Instant-Fogas, pour une question de volume. Sept clubs reliés entre eux, six pistes réparties sur environ 1 100 m² : à quinze, le groupe se répartit par goût musical et se retrouve sans jamais faire la queue. Entrée gratuite la plupart des soirs, certaines salles passant sur billet lors d'événements spéciaux.
Peut-on simplement se présenter à la porte à Budapest ?
Ça dépend de l'adresse. Chez Szimpla Kert, Instant-Fogas et Doboz, on se présente directement, et l'entrée à Instant-Fogas est gratuite la plupart des soirs. Ötkert vend soirée par soirée sur sa propre billetterie en ligne et applique un code vestimentaire avec sélection à l'entrée. Morrison's 2 se prend le plus souvent au pied levé, mais organise aussi des soirées sur billet uniquement, et ces soirs-là il ne vend rien à la porte : regardez son site le jour de votre sortie.

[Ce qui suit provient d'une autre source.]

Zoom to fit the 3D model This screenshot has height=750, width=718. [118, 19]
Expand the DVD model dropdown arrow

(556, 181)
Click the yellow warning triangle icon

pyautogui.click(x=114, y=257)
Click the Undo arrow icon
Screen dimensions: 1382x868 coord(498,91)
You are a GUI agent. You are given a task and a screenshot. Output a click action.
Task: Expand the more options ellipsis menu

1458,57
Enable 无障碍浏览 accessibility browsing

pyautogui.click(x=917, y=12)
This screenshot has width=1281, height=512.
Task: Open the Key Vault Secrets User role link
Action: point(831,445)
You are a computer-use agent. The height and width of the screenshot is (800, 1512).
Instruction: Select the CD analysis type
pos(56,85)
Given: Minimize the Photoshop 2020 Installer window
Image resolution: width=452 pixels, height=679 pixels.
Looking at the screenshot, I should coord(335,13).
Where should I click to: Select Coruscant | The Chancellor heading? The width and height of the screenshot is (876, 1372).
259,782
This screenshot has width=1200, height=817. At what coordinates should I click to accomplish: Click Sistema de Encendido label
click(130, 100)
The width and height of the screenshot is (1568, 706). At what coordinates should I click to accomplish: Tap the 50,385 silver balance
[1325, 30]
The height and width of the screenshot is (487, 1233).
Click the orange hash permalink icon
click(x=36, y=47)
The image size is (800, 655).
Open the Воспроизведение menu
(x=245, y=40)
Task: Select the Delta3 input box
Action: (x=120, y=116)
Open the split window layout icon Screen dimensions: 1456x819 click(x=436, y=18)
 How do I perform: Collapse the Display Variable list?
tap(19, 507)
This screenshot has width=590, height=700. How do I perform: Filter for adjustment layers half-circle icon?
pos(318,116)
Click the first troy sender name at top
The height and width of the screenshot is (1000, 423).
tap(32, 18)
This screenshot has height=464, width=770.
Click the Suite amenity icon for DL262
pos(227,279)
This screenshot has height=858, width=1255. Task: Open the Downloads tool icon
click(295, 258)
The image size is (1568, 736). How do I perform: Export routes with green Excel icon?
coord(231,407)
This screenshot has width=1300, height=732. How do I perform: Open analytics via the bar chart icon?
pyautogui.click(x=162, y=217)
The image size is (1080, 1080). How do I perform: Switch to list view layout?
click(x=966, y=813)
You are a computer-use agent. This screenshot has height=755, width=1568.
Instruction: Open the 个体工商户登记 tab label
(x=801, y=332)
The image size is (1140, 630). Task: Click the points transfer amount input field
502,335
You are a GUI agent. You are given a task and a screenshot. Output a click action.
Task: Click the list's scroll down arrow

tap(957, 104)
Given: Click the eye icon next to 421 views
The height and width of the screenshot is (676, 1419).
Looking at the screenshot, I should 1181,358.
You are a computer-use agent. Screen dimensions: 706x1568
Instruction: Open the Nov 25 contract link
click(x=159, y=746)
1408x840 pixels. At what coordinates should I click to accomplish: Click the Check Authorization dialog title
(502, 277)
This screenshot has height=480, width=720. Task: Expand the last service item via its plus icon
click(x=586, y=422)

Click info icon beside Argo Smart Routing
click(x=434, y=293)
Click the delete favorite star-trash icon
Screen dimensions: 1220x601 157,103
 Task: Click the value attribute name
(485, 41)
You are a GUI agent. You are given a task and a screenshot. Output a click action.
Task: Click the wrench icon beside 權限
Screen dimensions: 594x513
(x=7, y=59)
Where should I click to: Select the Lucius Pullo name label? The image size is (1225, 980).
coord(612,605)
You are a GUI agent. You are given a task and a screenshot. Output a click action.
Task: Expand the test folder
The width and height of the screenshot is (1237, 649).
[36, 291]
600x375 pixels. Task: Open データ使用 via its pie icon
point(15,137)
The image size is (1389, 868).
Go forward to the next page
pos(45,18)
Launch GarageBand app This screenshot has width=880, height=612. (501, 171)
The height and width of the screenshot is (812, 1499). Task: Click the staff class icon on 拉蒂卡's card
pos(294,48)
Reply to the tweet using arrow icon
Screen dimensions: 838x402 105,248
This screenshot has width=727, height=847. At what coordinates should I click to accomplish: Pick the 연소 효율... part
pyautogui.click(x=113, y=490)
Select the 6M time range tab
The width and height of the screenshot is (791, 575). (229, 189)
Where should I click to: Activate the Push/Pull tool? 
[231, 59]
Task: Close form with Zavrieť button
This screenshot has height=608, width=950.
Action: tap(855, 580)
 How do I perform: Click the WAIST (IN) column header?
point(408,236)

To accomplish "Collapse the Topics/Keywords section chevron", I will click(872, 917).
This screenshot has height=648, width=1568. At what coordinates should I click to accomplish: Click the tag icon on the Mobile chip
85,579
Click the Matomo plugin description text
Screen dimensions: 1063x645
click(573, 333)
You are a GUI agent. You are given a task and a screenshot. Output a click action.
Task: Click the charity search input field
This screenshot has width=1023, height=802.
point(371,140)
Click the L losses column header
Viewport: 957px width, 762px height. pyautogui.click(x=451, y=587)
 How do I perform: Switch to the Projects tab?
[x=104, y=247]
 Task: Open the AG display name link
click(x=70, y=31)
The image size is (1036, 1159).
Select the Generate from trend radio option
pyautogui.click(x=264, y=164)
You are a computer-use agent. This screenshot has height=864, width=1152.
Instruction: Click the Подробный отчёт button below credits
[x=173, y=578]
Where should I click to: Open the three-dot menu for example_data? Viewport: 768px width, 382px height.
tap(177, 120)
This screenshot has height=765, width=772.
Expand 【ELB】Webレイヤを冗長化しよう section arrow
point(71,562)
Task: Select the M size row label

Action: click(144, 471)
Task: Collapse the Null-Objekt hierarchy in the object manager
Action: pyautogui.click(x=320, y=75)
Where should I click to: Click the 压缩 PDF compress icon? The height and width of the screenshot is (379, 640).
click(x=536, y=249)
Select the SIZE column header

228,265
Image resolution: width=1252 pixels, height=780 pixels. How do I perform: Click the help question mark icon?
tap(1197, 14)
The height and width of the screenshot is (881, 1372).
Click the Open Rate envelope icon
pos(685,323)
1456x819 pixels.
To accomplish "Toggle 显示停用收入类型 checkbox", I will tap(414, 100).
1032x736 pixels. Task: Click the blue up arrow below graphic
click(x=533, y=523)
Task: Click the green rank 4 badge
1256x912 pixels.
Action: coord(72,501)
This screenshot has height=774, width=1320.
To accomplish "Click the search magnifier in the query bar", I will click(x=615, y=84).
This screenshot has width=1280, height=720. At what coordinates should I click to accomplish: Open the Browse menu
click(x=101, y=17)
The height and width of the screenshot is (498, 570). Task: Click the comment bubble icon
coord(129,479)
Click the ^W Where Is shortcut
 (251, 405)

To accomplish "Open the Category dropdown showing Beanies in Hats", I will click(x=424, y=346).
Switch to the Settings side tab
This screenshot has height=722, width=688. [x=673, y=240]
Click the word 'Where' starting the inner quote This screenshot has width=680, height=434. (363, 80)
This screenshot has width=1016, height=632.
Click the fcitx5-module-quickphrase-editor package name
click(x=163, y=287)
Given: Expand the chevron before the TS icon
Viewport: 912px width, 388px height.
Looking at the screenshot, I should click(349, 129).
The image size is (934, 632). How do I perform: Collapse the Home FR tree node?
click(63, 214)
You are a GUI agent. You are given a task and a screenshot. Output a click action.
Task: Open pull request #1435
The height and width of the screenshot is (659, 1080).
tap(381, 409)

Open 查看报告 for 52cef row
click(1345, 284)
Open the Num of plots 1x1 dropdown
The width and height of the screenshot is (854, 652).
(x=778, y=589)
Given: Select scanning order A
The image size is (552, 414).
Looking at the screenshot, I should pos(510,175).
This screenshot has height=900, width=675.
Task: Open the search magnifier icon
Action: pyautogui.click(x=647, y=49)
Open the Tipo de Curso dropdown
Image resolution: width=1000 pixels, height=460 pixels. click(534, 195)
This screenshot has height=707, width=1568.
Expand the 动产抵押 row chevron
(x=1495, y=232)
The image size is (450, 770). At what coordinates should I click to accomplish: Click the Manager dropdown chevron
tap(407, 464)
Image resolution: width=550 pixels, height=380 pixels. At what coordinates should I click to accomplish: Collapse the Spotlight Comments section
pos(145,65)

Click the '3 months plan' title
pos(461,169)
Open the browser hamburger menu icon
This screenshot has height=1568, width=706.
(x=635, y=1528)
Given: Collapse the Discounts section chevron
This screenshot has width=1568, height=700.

Les tournées de bars organisées sont-elles autorisées à Budapest ?
Depuis octobre 2022, le VIIe arrondissement refuse toute autorisation d'occupation de l'espace public pour les tournées de bars organisées et les beer bikes. C'est une contrainte sur les sociétés qui les vendent, pas une interdiction qui vise les visiteurs. Boire de l'alcool sur l'espace public de l'arrondissement est par ailleurs interdit, et la sanction relève du droit national des contraventions. Un petit groupe qui passe d'un bar à l'autre par ses propres moyens, c'est autre chose.
Les bars de Budapest prennent-ils la carte, ou faut-il du liquide ?
La carte passe à peu près partout, mais gardez des forints sur vous. Vestiaires, consignes de gobelet et pourboires vont plus vite en liquide. Instant-Fogas demande 500 HUF pour le vestiaire et 400 HUF pour un gobelet réutilisable avec jeton. Au Doboz, le vestiaire n'ouvre que le vendredi et le samedi, de 22h à 6h.
Y a-t-il un code vestimentaire dans les clubs de Budapest ?
Dans les bars en ruine, rien qui mérite ce nom. Ötkert publie le sien et son personnel de porte sélectionne ; Morrison's 2 refuse casquettes, survêtements et vêtements déchirés ou sales, la décision revenant aux videurs. Prévoyez au moins une personne dans le groupe qui possède de vraies chaussures.